Many in the American Jewish community thus considered that the entire platform, and therefore all of the Black Lives Matter movement, was not only critical of Israel, but also anti-Semitic. The most visceral reaction to the platform was caused by charging Israel with being apartheid and committing genocide. Which, on its face, given the connotations those words have in the common parlance, seems to be justifiable recoil.

However, according to Article II of the United Nations definition of “genocide” as entered into force on January 12, 1951 by the Convention on the Prevention and Punishment of the Crime of Genocide, “genocide” is not limited to killing–wholesale or otherwise–in fact being defined as “any of the following acts committed with intent to destroy, in whole or in part, a national, ethnical, racial or religious group, as such:

(a) Killing members of the group;

(b) Causing serious bodily or mental harm to members of the group;

(c) Deliberately inflicting on the group conditions of life calculated to bring about its physical destruction in whole or in part;

(d) Imposing measures intended to prevent births within the group;

(e) Forcibly transferring children of the group to another group.”

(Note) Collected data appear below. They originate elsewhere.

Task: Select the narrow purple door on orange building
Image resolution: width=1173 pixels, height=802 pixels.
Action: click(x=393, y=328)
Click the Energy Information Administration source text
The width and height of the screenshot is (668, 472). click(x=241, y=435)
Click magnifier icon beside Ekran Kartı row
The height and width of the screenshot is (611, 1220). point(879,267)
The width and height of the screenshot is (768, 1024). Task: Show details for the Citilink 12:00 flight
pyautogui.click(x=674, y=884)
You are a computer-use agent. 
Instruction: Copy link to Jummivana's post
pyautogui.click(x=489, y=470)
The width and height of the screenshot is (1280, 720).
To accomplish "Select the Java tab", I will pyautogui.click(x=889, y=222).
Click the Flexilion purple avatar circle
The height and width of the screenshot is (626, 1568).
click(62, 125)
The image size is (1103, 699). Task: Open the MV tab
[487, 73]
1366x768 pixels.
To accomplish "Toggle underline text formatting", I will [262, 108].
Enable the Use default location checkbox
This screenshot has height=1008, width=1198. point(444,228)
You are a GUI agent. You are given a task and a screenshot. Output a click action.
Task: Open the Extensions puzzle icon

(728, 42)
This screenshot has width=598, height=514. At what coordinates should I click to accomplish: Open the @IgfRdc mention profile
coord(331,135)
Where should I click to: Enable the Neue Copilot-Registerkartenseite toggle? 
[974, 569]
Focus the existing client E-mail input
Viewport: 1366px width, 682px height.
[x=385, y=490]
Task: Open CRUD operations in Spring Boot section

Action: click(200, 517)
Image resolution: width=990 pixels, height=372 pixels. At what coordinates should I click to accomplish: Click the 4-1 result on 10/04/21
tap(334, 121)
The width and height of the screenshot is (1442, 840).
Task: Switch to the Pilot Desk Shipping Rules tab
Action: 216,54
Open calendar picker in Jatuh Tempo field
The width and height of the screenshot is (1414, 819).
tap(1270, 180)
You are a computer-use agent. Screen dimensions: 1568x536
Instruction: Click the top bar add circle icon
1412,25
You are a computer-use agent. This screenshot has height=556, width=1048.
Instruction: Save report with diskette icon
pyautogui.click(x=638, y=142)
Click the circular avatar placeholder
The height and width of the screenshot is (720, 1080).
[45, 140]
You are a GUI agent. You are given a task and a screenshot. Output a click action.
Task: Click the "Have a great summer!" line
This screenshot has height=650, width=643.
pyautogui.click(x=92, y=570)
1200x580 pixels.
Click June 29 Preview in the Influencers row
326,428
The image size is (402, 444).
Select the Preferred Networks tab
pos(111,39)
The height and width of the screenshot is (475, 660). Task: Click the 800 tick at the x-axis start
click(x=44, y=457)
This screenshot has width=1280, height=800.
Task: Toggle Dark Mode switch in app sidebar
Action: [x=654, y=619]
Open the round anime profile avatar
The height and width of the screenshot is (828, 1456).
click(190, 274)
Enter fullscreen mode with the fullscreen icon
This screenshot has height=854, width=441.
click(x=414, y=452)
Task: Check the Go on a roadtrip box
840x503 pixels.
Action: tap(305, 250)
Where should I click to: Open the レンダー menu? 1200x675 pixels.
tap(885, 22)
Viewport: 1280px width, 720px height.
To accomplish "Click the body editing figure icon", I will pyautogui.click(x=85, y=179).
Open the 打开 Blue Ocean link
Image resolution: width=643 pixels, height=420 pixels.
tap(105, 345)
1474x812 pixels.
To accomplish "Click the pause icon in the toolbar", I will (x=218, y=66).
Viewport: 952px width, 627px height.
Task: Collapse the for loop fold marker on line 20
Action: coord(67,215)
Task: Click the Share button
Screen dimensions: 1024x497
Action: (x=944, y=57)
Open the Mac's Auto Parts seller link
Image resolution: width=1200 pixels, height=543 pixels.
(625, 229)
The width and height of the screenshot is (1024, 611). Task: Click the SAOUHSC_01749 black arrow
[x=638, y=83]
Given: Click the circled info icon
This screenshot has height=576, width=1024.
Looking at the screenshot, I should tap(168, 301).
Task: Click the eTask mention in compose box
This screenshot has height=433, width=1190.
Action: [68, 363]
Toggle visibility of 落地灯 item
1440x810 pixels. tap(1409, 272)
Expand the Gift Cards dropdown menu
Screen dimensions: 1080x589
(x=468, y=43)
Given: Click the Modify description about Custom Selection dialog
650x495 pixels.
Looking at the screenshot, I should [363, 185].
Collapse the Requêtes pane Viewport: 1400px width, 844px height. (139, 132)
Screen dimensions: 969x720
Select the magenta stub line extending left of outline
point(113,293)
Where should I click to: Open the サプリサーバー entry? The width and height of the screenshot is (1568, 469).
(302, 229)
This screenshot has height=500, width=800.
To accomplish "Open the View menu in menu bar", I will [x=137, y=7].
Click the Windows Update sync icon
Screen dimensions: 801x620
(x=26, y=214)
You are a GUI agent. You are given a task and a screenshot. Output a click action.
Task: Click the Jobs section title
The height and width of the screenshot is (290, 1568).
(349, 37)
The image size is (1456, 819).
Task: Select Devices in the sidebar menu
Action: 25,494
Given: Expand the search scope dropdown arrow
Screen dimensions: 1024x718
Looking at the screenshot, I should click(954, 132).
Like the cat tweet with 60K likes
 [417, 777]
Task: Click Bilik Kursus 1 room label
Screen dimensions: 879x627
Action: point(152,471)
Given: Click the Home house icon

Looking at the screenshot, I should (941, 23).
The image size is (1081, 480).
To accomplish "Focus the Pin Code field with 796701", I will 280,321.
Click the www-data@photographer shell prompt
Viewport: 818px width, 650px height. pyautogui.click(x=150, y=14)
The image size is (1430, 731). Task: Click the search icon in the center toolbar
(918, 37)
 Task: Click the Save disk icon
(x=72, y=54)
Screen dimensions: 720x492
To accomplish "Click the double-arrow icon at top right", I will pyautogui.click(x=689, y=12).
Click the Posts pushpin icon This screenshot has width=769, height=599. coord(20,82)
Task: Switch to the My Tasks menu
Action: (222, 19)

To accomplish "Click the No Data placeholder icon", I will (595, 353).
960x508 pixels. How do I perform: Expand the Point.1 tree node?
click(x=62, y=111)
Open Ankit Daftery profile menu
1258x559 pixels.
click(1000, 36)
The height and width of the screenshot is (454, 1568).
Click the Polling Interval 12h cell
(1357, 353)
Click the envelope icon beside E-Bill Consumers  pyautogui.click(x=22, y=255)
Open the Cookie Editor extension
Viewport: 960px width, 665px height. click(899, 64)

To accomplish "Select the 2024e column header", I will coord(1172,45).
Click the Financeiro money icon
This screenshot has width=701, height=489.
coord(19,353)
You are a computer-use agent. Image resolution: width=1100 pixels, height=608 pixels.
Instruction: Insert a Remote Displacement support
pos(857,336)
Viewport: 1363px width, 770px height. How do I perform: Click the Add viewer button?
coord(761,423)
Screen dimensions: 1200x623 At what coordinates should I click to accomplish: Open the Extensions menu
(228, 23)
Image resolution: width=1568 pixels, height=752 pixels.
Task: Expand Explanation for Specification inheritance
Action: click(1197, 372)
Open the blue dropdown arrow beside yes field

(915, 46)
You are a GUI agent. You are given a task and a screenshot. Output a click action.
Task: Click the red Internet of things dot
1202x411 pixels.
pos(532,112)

Concerning apartheid, Article II of the 1976 International Convention on the Suppression and Punishment of the Crime of Apartheid defines apartheid as “apply[ing] to the following inhuman acts committed for the purpose of establishing and maintaining domination by one racial group of persons over any other racial group of persons and systematically oppressing them:

(a) Denial to a member or members of a racial group or groups of the right to life and liberty of person:

(i) By murder of members of a racial group or groups;

(ii) By the infliction upon the members of a racial group or groups of serious bodily or mental harm, by the infringement of their freedom or dignity, or by subjecting them to torture or to cruel, inhuman or degrading treatment or punishment;

(iii) By arbitrary arrest and illegal imprisonment of the members of a racial group or groups;

(b) Deliberate imposition on a racial group or groups of living conditions calculated to cause its or their physical destruction in whole or in part;

(c) Any legislative measures and other measures calculated to prevent a racial group or groups from participation in the political, social, economic and cultural life of the country and the deliberate creation of conditions preventing the full development of such a group or groups, in particular by denying to members of a racial group or groups basic human rights and freedoms, including the right to work, the right to form recognized trade unions, the right to education, the right to leave and to return to their country, the right to a nationality, the right to freedom of movement and residence, the right to freedom of opinion and expression, and the right to freedom of peaceful assembly and association;

(d) Any measures including legislative measures, designed to divide the population along racial lines by the creation of separate reserves and ghettos for the members of a racial group or groups, the prohibition of mixed marriages among members of various racial groups, the expropriation of landed property belonging to a racial group or groups or to members thereof;

(e) Exploitation of the labour of the members of a racial group or groups, in particular by submitting them to forced labour;

(f) Persecution of organizations and persons, by depriving them of fundamental rights and freedoms, because they oppose apartheid.”

While there may be an understandable uncomfortability with the terms of “genocide” and “apartheid” being employed, there seem to objectively be–as noted in the bullet points of the “Cut Military Expenditure Brief”–elements of both in operation, not only in Israel, but here in America as well.

At any rate, with the upcoming conference in August, there is a second chance for pro-Zionist/pro-Israel American Jews to make their voices heard, and to come to a table that they previously dragged their feet to. After all, the first organizations to support Black Lives Matter were Palestinian ones, and the first Jews to show up were groups such as If Not Now. One can’t complain about the table settings if they don’t show up to the table.

If American Zionist Jews want that seat, then now is the chance.